ABOUT THIS TASK
Search the material for the word "computer" and copy each line that holds it.
** DATA EXCERPTS follows **
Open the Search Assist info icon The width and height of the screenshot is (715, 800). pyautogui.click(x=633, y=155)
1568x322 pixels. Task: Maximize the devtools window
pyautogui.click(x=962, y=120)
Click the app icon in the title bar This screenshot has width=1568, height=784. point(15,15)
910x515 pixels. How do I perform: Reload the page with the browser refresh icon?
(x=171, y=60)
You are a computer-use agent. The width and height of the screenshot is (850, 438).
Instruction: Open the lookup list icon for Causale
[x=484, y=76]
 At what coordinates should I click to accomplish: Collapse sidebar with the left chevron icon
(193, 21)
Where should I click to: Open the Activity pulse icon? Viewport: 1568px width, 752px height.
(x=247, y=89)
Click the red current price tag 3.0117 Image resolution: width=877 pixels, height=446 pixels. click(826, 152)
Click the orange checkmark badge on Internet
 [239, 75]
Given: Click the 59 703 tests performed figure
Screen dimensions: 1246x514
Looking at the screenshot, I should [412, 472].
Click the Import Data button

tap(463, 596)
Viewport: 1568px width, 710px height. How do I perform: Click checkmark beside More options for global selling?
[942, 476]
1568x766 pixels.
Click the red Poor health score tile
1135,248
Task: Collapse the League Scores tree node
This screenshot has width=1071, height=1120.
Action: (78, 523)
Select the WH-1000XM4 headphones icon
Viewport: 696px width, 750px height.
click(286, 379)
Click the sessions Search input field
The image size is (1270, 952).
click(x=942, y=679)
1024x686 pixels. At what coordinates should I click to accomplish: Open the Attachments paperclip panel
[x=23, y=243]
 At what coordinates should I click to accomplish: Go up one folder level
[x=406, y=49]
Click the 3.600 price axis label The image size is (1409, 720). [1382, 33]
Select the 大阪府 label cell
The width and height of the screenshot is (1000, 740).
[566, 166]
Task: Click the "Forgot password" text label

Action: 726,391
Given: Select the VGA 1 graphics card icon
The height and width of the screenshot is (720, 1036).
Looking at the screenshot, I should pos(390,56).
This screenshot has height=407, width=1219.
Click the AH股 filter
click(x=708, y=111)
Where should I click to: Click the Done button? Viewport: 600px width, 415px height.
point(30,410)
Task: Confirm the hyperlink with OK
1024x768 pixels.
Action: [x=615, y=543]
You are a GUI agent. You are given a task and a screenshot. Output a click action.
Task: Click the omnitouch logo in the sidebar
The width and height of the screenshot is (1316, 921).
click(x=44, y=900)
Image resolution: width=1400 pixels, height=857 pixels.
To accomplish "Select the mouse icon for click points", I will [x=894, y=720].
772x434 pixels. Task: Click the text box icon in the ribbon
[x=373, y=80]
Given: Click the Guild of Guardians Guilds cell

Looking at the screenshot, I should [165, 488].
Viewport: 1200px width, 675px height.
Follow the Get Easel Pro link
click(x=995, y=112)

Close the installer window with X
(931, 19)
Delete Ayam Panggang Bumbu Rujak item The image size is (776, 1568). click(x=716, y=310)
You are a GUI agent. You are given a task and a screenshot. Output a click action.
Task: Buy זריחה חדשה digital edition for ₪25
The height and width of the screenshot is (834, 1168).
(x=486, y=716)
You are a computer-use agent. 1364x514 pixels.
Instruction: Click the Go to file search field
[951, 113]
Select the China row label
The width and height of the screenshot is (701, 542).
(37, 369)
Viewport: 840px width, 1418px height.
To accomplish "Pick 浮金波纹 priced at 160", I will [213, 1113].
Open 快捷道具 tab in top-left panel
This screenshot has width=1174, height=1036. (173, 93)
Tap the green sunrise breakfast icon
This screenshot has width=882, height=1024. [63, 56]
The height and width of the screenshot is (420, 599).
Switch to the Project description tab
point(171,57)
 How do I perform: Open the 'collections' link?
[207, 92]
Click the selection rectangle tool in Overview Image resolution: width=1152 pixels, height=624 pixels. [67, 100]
** End of DATA EXCERPTS **
EXERCISE RESPONSE
You are a computer-use agent. The width and height of the screenshot is (850, 438).
You are a computer-use agent. 1364x514 pixels.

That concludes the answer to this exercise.